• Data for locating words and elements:
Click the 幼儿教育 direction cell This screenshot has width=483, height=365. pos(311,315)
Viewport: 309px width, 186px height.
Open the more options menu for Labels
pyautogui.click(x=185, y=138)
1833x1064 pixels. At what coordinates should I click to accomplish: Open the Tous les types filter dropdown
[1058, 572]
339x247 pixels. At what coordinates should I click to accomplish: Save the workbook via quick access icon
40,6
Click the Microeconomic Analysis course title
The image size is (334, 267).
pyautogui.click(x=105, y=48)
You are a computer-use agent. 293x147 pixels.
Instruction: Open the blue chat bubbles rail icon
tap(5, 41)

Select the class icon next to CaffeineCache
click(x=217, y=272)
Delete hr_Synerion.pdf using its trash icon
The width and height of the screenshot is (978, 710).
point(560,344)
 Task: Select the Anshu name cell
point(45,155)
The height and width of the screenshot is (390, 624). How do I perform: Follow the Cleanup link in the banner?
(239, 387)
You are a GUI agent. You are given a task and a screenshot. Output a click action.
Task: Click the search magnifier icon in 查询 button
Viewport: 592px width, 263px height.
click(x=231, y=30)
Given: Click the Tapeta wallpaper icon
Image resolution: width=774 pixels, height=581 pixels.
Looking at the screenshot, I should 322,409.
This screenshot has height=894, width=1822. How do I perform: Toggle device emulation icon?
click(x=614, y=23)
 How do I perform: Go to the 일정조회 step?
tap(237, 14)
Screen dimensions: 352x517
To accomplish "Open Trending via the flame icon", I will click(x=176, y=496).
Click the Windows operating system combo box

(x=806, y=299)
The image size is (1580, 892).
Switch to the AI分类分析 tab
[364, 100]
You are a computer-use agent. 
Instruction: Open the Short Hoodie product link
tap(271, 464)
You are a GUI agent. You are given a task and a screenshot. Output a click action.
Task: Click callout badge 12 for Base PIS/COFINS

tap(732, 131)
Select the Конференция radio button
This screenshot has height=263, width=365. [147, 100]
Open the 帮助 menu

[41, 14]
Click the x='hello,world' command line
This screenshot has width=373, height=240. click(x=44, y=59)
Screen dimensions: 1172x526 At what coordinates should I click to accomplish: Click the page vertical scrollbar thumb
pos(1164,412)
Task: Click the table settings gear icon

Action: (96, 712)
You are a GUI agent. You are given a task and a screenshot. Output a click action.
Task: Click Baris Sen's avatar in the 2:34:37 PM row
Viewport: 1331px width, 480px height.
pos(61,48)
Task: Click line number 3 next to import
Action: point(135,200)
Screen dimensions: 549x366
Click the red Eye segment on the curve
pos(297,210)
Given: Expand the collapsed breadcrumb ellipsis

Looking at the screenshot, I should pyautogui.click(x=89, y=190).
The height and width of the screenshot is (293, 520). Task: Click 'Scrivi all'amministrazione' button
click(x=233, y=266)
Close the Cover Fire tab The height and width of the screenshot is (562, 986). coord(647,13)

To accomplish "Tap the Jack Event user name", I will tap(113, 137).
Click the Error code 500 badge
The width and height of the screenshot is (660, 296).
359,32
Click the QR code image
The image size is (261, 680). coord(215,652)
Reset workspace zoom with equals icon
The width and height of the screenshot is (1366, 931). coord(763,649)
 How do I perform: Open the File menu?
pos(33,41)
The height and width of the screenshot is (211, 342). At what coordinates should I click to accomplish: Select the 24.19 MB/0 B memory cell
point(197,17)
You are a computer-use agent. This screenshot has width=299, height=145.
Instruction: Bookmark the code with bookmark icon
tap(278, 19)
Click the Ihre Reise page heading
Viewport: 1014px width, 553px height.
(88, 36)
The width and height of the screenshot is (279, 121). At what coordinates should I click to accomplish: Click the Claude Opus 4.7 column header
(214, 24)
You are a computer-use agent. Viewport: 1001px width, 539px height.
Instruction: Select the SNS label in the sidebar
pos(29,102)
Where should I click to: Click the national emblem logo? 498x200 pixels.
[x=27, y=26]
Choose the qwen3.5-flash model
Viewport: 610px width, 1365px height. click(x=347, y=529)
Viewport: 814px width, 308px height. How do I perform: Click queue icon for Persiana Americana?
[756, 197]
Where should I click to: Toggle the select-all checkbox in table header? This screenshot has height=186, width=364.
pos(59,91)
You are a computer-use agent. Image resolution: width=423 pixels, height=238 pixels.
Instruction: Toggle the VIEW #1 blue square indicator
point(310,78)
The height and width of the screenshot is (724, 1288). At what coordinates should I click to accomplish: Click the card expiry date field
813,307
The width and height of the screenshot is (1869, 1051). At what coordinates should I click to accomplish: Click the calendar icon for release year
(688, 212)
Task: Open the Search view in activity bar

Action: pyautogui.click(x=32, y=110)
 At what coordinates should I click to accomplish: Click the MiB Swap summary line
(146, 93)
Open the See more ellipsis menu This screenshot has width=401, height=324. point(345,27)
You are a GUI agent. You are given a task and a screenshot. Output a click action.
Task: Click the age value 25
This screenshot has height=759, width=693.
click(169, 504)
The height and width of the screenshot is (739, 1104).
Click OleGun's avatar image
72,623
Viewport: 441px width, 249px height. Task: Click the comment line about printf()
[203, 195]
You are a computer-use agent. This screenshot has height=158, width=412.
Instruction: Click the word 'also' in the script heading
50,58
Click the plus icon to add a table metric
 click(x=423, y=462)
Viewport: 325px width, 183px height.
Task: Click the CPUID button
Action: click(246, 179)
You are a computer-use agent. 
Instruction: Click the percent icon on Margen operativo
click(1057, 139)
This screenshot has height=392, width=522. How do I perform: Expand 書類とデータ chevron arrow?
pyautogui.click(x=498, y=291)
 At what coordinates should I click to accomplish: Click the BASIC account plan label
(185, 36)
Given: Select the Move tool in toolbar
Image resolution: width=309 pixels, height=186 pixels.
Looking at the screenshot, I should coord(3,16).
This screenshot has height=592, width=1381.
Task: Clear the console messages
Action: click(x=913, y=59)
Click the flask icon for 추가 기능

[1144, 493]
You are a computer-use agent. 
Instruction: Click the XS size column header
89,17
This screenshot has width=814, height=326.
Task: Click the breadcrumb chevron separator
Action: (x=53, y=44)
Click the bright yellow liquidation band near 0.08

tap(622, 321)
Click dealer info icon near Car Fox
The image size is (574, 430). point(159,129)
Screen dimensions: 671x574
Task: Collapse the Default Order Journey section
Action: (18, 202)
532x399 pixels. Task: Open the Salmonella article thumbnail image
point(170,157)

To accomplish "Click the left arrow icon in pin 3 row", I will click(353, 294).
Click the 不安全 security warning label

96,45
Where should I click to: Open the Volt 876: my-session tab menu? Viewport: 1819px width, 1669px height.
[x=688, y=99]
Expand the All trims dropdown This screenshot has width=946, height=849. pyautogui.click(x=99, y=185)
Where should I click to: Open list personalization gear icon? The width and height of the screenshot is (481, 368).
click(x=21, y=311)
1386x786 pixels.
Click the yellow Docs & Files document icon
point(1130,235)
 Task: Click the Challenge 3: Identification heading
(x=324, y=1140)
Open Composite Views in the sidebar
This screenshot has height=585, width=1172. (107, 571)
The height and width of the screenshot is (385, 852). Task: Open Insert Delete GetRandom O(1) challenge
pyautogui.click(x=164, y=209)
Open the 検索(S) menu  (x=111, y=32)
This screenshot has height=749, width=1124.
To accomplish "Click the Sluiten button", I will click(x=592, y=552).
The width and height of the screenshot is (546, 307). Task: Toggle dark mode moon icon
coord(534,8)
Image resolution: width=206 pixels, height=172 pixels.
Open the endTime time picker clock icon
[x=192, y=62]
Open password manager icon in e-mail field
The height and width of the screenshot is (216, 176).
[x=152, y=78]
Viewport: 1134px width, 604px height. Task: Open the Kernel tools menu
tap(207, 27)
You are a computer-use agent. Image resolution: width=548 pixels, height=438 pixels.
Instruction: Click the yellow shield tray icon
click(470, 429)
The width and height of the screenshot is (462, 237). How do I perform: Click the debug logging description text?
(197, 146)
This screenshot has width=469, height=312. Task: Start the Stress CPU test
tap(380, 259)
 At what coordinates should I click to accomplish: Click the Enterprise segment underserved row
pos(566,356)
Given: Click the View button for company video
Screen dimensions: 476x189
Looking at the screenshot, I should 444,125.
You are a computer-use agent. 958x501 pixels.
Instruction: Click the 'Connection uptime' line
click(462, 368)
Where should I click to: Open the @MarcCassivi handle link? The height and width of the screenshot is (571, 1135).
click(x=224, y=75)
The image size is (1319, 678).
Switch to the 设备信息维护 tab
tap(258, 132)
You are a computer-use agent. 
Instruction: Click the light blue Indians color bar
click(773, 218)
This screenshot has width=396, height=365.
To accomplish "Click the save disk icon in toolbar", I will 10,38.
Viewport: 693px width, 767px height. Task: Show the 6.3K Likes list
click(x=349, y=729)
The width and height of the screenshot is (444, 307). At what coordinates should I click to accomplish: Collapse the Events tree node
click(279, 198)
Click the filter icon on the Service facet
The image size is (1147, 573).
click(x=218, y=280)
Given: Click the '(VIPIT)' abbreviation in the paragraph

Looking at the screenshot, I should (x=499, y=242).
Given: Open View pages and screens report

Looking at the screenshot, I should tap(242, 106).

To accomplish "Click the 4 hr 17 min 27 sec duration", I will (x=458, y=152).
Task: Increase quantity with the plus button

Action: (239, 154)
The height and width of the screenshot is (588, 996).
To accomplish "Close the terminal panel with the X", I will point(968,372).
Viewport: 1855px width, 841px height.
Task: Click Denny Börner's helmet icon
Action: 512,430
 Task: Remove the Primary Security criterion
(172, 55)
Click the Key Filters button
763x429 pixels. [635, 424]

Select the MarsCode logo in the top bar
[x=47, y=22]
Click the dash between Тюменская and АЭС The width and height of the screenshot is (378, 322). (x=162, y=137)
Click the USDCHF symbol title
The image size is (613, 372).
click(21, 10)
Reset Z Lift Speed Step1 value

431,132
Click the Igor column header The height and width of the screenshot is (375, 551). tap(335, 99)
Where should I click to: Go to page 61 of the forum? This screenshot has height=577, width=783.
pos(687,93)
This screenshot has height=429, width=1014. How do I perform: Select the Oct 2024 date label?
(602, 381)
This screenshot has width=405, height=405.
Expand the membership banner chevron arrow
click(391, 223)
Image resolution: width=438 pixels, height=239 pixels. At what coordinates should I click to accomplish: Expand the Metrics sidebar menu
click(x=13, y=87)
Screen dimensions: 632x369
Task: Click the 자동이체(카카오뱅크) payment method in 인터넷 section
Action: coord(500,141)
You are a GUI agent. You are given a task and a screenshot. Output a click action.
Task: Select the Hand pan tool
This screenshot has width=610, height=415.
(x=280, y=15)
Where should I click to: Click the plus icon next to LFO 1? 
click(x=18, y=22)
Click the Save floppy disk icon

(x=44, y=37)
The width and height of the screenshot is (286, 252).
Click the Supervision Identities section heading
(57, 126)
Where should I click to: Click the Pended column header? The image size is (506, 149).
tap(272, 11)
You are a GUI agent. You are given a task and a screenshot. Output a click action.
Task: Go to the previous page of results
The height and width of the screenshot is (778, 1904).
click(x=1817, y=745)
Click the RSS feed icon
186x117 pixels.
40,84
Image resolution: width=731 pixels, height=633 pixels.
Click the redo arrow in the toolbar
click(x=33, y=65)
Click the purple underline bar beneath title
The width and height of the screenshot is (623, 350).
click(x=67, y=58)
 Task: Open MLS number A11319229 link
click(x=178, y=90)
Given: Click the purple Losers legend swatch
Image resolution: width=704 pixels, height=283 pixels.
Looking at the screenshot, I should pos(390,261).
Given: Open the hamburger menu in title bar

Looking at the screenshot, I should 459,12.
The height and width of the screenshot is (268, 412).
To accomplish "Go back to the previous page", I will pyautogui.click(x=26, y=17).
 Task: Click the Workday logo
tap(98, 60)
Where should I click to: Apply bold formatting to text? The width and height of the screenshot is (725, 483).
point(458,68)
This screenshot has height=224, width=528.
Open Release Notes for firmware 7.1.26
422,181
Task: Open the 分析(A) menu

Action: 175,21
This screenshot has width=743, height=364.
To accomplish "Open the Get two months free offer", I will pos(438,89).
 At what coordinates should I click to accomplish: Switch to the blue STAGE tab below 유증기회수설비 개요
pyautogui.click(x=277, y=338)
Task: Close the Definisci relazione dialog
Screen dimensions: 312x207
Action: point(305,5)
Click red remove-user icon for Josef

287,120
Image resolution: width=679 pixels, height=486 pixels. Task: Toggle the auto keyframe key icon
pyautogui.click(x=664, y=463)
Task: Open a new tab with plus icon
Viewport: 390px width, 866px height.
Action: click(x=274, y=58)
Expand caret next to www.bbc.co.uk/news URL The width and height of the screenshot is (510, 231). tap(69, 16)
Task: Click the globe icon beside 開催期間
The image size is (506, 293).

• Exercise brief:
Can you rewrite the stretch from the line containing "This screenshot has width=405, height=405." through the line containing "click(x=67, y=58)", replacing "toolbar" with "ribbon" and leaving everything else unchanged?

• Full response:
This screenshot has width=405, height=405.
Expand the membership banner chevron arrow
click(391, 223)
Image resolution: width=438 pixels, height=239 pixels. At what coordinates should I click to accomplish: Expand the Metrics sidebar menu
click(x=13, y=87)
Screen dimensions: 632x369
Task: Click the 자동이체(카카오뱅크) payment method in 인터넷 section
Action: coord(500,141)
You are a GUI agent. You are given a task and a screenshot. Output a click action.
Task: Select the Hand pan tool
This screenshot has width=610, height=415.
(x=280, y=15)
Where should I click to: Click the plus icon next to LFO 1? 
click(x=18, y=22)
Click the Save floppy disk icon

(x=44, y=37)
The width and height of the screenshot is (286, 252).
Click the Supervision Identities section heading
(57, 126)
Where should I click to: Click the Pended column header? The image size is (506, 149).
tap(272, 11)
You are a GUI agent. You are given a task and a screenshot. Output a click action.
Task: Go to the previous page of results
The height and width of the screenshot is (778, 1904).
click(x=1817, y=745)
Click the RSS feed icon
186x117 pixels.
40,84
Image resolution: width=731 pixels, height=633 pixels.
Click the redo arrow in the ribbon
click(x=33, y=65)
Click the purple underline bar beneath title
The width and height of the screenshot is (623, 350).
click(x=67, y=58)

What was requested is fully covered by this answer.